Uganda’s merchandise exports rose by 40.6% in March from a year earlier, the latest official figures show.
The finance ministry’s performance of the economy report for April 2025 says the exports reached $899.10 million (about shillings 3.269 trillion) in March 2025, up from $639.63 million (about shillings 2.325 trillion) in March 2024.
This increase was mainly due to higher earnings from coffee, cocoa beans, mineral products, sugar, and fish and its products.
The report indicates that on a month-on-month basis, exports grew by 7.3%, from $838.18 million in February 2025 to $899.10 million in March 2025.
Merchandise imports grew by 7.3%, from $1,037.21 million in March 2024 to $1,112.72 million in March 2025, mainly due to higher project-related government imports and non-oil private sector imports.
Similarly, the import bill rose by 25.4% on a monthly basis, from $887.07 million in February 2025 to $1,112.72 million in March 2025.
While reading his budget speech for the financial year 2024/25, finance minister Matia Kasaija said efforts to increase value addition to exports had continued to yield positive results.
“Exports of manufactured products have continued to be significant contributors of export earnings,” he said.

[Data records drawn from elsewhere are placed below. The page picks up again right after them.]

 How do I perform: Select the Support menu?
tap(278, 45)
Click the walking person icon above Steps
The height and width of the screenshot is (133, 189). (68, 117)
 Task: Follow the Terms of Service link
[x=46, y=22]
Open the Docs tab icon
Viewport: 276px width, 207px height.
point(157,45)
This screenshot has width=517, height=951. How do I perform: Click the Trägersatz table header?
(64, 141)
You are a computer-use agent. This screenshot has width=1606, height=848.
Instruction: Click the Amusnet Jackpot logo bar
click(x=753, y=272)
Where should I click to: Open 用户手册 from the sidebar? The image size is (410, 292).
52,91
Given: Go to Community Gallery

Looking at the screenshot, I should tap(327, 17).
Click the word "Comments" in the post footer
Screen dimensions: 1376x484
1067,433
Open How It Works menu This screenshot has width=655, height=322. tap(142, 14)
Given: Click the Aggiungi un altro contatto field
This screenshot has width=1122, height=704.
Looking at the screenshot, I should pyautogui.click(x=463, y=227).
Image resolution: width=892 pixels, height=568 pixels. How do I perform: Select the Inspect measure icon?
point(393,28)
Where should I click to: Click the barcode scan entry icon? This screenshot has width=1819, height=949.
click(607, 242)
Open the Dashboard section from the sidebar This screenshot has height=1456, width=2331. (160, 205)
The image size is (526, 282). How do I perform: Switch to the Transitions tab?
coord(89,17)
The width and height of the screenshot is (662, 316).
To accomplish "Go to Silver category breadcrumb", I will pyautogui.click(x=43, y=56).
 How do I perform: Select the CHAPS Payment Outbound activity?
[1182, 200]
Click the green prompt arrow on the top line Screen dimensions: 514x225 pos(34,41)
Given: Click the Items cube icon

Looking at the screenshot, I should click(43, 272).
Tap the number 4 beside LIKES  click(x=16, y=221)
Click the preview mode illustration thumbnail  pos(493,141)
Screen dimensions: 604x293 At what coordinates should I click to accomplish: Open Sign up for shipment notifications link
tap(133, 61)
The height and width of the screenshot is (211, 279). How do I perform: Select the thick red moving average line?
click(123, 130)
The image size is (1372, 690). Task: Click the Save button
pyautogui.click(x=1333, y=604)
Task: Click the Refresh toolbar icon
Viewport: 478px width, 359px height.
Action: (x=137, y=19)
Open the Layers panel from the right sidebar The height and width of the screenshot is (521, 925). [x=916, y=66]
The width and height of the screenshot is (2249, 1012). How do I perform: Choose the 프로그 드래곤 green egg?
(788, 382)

Kasaija noted that in the financial year of 2023/24, efforts to increase export performance were strengthened through investing in targeted value addition initiatives and implementing several enabling trade policies.
President Yoweri Museveni has on many occasions said that Uganda is going to be mainly an exporting country.
“Ugandans keep buying, but we need to sell more. We need to eliminate the shame of importing things we can make locally here in Uganda. We earn $5b in exports of goods and services but import $700b of goods and services,” he said at a function in 2017.
He also said that Uganda’s economy remains raw materials-based, calling for the need to add value to all raw materials such as coffee, cotton, timber, cocoa, fish products, gold, iron ore, copper, vermiculite, phosphates, petrochemicals, maize, bananas, etc., and stopping to export them unprocessed.
“By doing this, our economy will jump to $550b instead of the mere $55.2b,” he said.